First, the constraints. You are always shooting with a wide angle lens. With my other camera I prefer to shoot “zoomed in” almost all the time. The wide angle aspect increases the sense of distance and introduces a lot of distortion, especially around the edges, giving a “rounded” view of the world. It forces you to move closer to things you want to fill the frame, so you become more intimately involved with your subject. At the opposite end of the spectrum, it tends to make you see the “big picture” more often and capture the expansiveness of your environment. There is very little in the way of control or adjustment, so I find myself shooting more, hoping to capture something interesting, and then editing rather ruthlessly the large number of unusable or uninteresting images. And in the end you can’t shoot “raw” images, you can’t get caught up in the mechanics of perfecting your shots, and you have to settle for lesser quality.

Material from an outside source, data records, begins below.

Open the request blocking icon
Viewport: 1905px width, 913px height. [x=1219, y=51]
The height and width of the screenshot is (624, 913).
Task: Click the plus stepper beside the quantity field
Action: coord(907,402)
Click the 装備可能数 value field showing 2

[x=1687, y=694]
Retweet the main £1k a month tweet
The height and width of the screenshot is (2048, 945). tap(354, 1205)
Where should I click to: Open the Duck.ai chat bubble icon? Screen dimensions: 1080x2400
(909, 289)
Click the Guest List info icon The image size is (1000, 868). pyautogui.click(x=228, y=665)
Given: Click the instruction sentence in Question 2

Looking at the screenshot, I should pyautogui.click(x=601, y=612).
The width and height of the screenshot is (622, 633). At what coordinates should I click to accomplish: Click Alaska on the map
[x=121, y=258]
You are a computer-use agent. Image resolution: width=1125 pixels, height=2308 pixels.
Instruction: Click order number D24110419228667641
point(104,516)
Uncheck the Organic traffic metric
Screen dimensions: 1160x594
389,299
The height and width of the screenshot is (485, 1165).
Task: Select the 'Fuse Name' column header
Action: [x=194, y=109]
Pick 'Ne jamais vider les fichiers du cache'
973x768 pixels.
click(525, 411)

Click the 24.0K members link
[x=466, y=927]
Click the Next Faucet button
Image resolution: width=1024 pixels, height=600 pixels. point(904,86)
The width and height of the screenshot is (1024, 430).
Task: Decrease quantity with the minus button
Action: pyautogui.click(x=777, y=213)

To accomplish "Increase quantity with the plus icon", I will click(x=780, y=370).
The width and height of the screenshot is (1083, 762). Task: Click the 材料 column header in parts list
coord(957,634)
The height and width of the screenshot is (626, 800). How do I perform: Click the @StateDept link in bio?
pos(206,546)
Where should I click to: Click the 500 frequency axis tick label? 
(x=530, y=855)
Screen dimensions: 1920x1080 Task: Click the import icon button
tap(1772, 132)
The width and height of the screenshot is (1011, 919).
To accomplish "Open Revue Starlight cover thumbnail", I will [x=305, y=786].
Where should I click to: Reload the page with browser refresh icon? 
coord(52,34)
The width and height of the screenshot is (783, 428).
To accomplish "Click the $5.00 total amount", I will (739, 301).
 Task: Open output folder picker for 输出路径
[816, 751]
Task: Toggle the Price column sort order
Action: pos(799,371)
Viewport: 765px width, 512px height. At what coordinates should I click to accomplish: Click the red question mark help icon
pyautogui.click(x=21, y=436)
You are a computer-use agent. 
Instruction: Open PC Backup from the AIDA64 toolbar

This sometimes matters less to me when images are mostly designed for social sharing or as reference for further art projects.

As I write this, I realize that many of these same constraints also have benefits, but there are things I just plain like about shooting from my phone. Shooting and sharing more liberally has encouraged me to shoot more. After all, I have hundreds of thousands of images on my computer that nobody (often including myself) have ever seen, and that of course, seems pointless. I like the immediate, spontaneous and often rough quality of so many of the photos I take. I like the freedom to experiment and play. I like the ability to take unusual images like panoramas that capture almost 360º around you (often with strange distortions), and I like that I capture so many images that otherwise would be lost.

Which brings me to this collection of photographs. A couple of weeks ago I was driving back from Calgary, when I noticed some spectacular clouds beginning to gather. By the time I was half-way home I had to stop and start taking photos. And then again ten minutes later. And then again. And again.

It was the tried but true cliché – sometimes the journey is more important than the destination. True, people probably wondered what the fool was doing standing by the side of the road spinning in a circle with phone in hand. True, at one point I was buffeted by winds that made it difficult to get a steady shot and almost blew the camera right out of my hand. And true, it probably took me twice as long to get home as it usually does. But what, after all, is the rush?

(And who else thinks these might make some pretty great paintings?)